Los pequeños productores generalmente no tienen acceso a financiamientos con las instituciones bancarias, al tener pequeñas superficies de siembra generalmente dispersas, lo que los lleva también a comprar sus insumos agrícolas de forma individual, esto hace que los costos de producción se eleven haciendo poco rentable su actividad.
Por ello, el Centro Internacional de Mejoramiento de Maíz y Trigo (Cimmyt) y Walmart Foundation promueven entre productores de Chiapas talleres para dar a conocer los diferentes beneficios de la asociatividad, orientados a fortalecer el trabajo en equipo, el tejido comunitario y la solución de problemas o necesidades comunes de la actividad agrícola.
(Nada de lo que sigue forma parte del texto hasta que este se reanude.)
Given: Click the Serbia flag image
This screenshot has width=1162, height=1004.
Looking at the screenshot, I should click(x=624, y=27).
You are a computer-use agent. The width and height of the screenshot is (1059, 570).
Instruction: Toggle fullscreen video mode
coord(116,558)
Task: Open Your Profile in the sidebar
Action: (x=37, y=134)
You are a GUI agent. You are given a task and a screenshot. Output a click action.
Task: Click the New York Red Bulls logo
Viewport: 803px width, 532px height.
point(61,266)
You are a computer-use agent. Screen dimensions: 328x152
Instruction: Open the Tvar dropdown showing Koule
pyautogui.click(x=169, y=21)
La finalidad de promover la asociatividad es consolidar grupos de productores que identifiquen oportunidades de negocio sobre los cultivos de maíz nativo y leguminosas.
A través del proyecto Fortalecimiento del Acceso a Mercado para Pequeños Productores de Maíz y Leguminosas en Oaxaca, Chiapas y Campeche, ponen énfasis en las características de las sociedades cooperativas.
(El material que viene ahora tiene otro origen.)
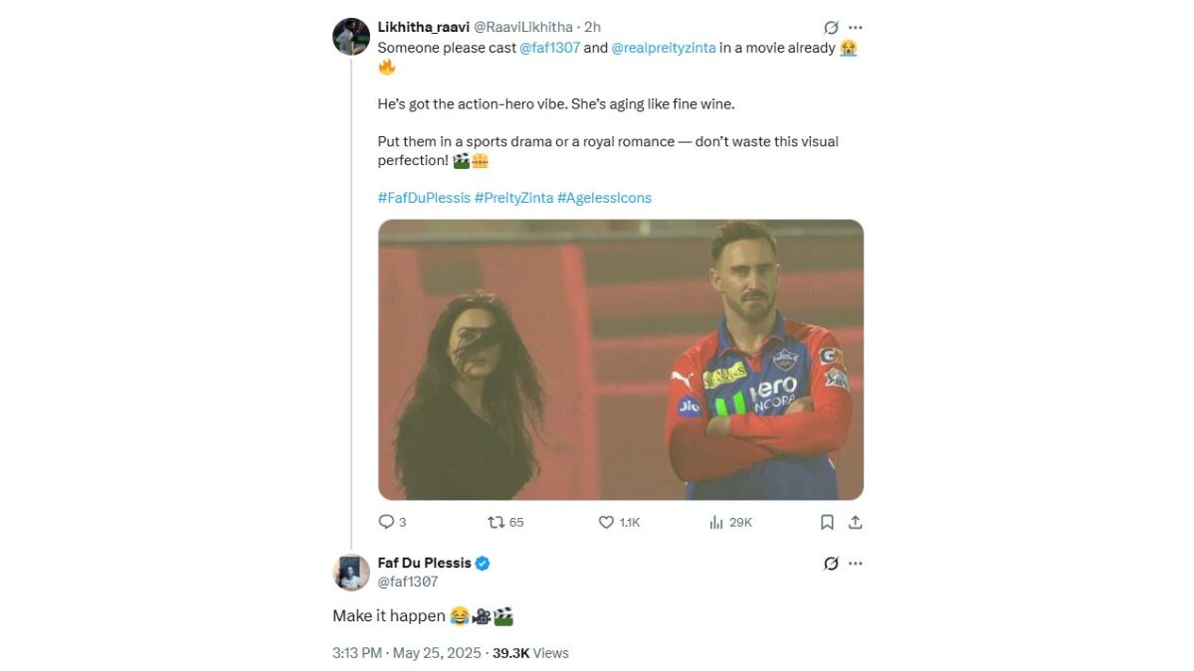Like the tweet with the heart icon

pos(606,522)
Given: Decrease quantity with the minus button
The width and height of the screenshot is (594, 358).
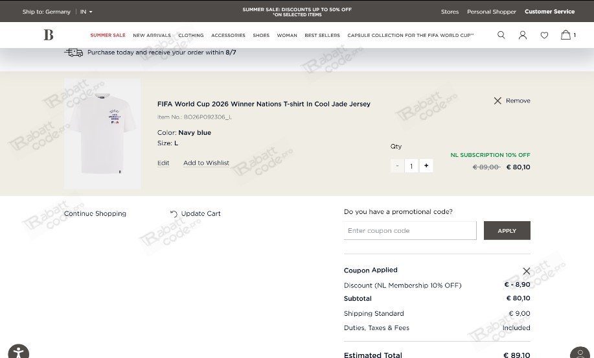Looking at the screenshot, I should coord(397,166).
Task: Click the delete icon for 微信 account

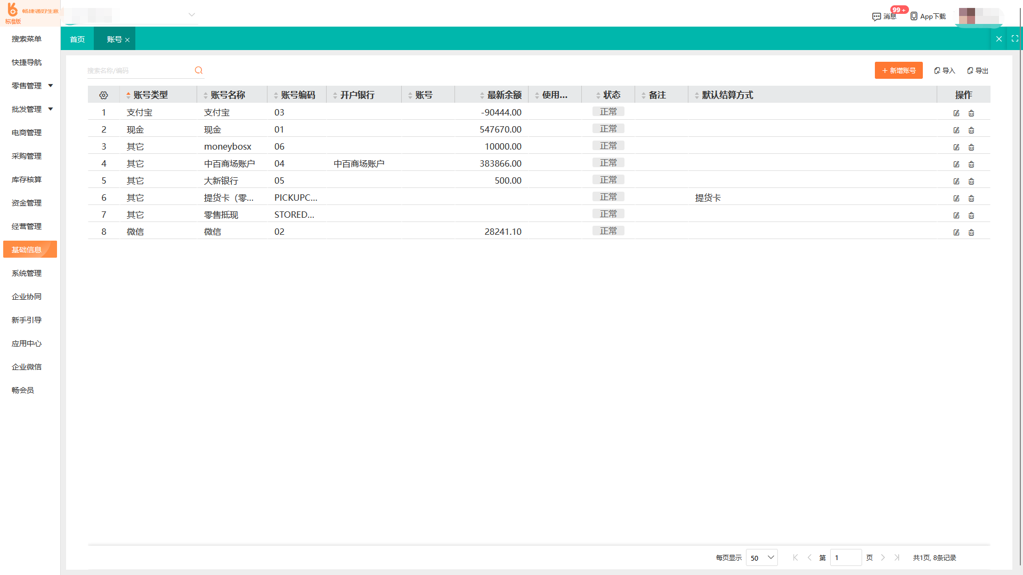Action: (x=971, y=231)
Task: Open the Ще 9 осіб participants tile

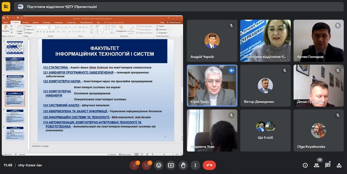Action: [x=265, y=130]
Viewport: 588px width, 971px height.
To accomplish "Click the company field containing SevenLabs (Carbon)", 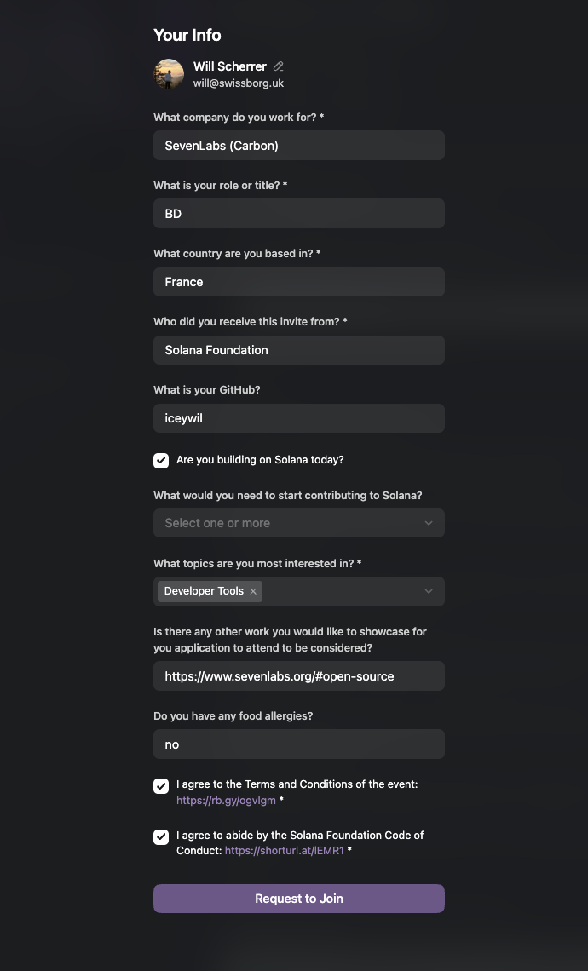I will (x=298, y=146).
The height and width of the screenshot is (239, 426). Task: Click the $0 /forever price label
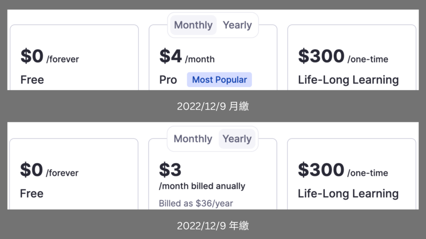49,58
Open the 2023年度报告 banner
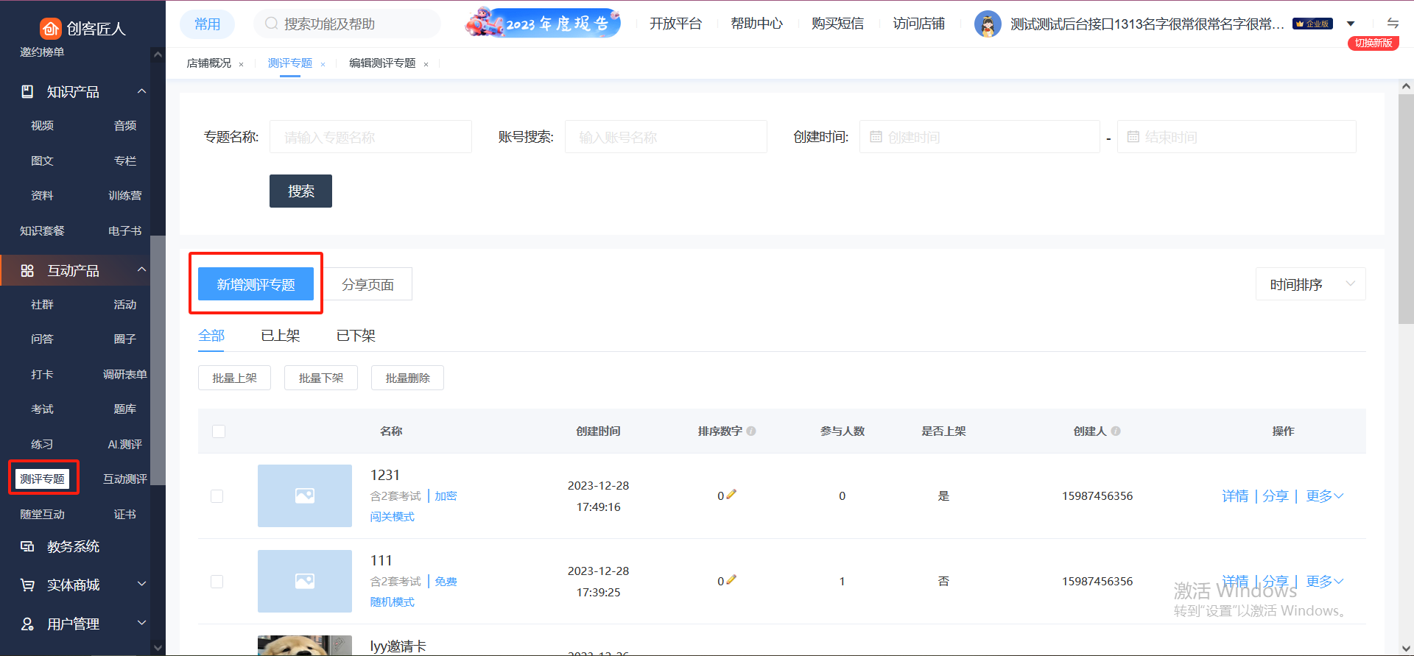This screenshot has width=1414, height=656. (543, 24)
Estas son una forma de organización social integrada por personas con intereses comunes y con el propósito de satisfacer necesidades individuales y colectivas, por lo que enseñan su proceso para consolidarlas.
Aunque a su vez, los investigadores han identificado una tendencia al individualismo, específicamente en cuanto a que algunos productores sólo se integran a un grupo para gestionar un beneficio y después trabajan aisladamente y por su cuenta.
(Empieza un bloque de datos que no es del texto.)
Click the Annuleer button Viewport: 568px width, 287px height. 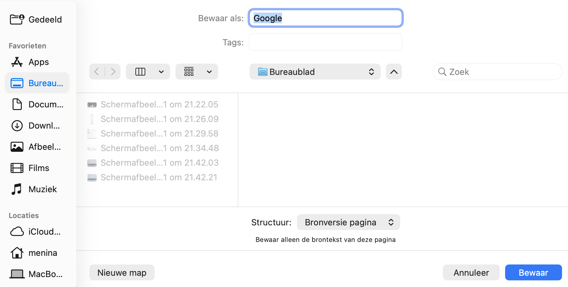pos(471,272)
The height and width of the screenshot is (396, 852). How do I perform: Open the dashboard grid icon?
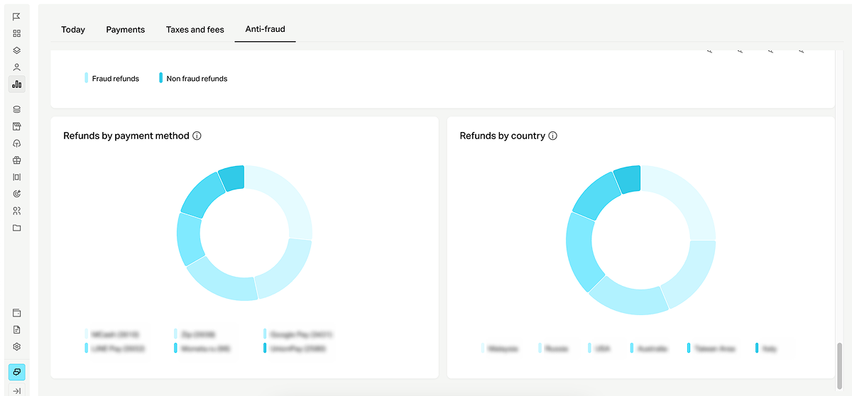point(17,33)
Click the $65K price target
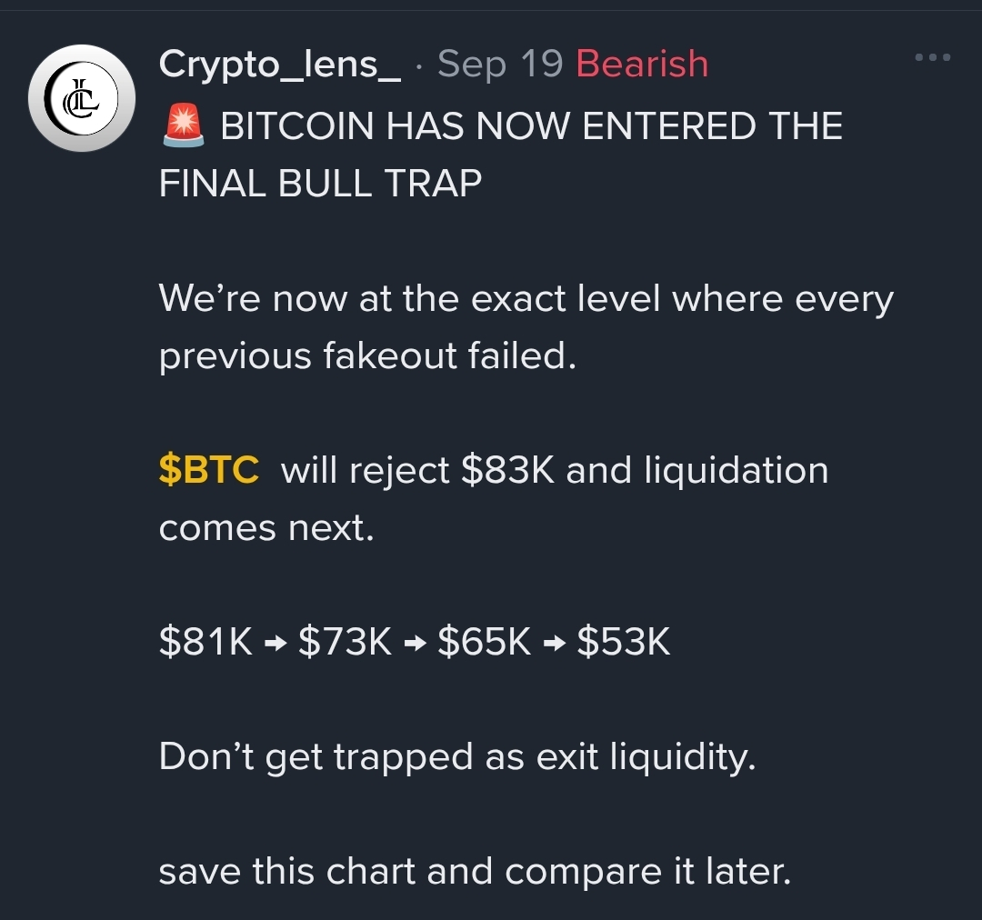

Sin embargo, esto también deriva en baja rentabilidad, gestión limitada de crédito y finalmente, mayor vulnerabilidad; por eso los talleres, a través de los que promueven la asociatividad, muestran con ejemplos cómo la acción colectiva permite que se obtengan mejores pagos y mayores beneficios por el trabajo conjunto.
El año pasado la realización de estos talleres no fue fácil debido a la pandemia de covid-19, pero los investigadores y técnicos lograron buenos resultados con el apoyo de las autoridades locales que facilitaron los espacios para las reuniones, así como el acceso a internet para la comunicación con algunos especialistas.
De acuerdo con el Programa de las Naciones Unidas para el Desarrollo, una organización asociativa es aquella voluntaria y no remunerada de personas o grupos que establecen un vínculo explícito con el fin de conseguir un objetivo común.
Con base en esa perspectiva, el Cimmyt señala que el acompañamiento en todas las etapas es clave, ya que sólo con perseverancia los grupos notan que la acción colectiva facilita la obtención de mejores resultados productivos, de transformación y de comercialización.